## Exercise inputs:
------------------------

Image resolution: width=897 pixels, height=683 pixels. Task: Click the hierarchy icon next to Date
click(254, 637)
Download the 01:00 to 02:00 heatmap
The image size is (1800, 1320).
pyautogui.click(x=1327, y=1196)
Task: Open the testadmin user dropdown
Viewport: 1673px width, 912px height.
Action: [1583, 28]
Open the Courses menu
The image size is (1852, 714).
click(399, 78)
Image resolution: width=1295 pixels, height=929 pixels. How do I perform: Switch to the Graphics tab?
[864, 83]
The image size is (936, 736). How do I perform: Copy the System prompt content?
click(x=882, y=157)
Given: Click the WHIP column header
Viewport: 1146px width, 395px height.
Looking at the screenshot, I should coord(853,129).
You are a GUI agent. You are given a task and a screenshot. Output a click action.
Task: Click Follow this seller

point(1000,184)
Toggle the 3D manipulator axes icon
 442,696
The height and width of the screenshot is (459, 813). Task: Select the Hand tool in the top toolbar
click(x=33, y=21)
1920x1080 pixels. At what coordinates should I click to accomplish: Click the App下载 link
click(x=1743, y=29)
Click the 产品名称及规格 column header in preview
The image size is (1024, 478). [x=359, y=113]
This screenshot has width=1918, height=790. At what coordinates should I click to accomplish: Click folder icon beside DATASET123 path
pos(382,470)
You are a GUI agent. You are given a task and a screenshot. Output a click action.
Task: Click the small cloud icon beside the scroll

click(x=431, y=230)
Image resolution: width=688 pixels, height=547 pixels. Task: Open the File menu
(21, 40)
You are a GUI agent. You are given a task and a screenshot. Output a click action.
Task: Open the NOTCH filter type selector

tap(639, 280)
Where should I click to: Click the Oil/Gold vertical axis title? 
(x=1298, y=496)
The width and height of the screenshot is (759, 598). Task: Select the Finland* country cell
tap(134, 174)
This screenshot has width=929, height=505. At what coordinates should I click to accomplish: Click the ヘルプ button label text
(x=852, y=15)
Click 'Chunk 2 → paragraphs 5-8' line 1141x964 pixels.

------------------------

## What you need to do:
For this exercise, the records above must be returned exactly.

## Exercise answer:
Image resolution: width=897 pixels, height=683 pixels. Task: Click the hierarchy icon next to Date
click(254, 637)
Download the 01:00 to 02:00 heatmap
The image size is (1800, 1320).
pyautogui.click(x=1327, y=1196)
Task: Open the testadmin user dropdown
Viewport: 1673px width, 912px height.
Action: [1583, 28]
Open the Courses menu
The image size is (1852, 714).
click(399, 78)
Image resolution: width=1295 pixels, height=929 pixels. How do I perform: Switch to the Graphics tab?
[864, 83]
The image size is (936, 736). How do I perform: Copy the System prompt content?
click(x=882, y=157)
Given: Click the WHIP column header
Viewport: 1146px width, 395px height.
Looking at the screenshot, I should coord(853,129).
You are a GUI agent. You are given a task and a screenshot. Output a click action.
Task: Click Follow this seller

point(1000,184)
Toggle the 3D manipulator axes icon
 442,696
The height and width of the screenshot is (459, 813). Task: Select the Hand tool in the top toolbar
click(x=33, y=21)
1920x1080 pixels. At what coordinates should I click to accomplish: Click the App下载 link
click(x=1743, y=29)
Click the 产品名称及规格 column header in preview
The image size is (1024, 478). [x=359, y=113]
This screenshot has width=1918, height=790. At what coordinates should I click to accomplish: Click folder icon beside DATASET123 path
pos(382,470)
You are a GUI agent. You are given a task and a screenshot. Output a click action.
Task: Click the small cloud icon beside the scroll

click(x=431, y=230)
Image resolution: width=688 pixels, height=547 pixels. Task: Open the File menu
(21, 40)
You are a GUI agent. You are given a task and a screenshot. Output a click action.
Task: Open the NOTCH filter type selector

tap(639, 280)
Where should I click to: Click the Oil/Gold vertical axis title? 
(x=1298, y=496)
The width and height of the screenshot is (759, 598). Task: Select the Finland* country cell
tap(134, 174)
This screenshot has width=929, height=505. At what coordinates should I click to accomplish: Click the ヘルプ button label text
(x=852, y=15)
Click 'Chunk 2 → paragraphs 5-8' line 1141x964 pixels.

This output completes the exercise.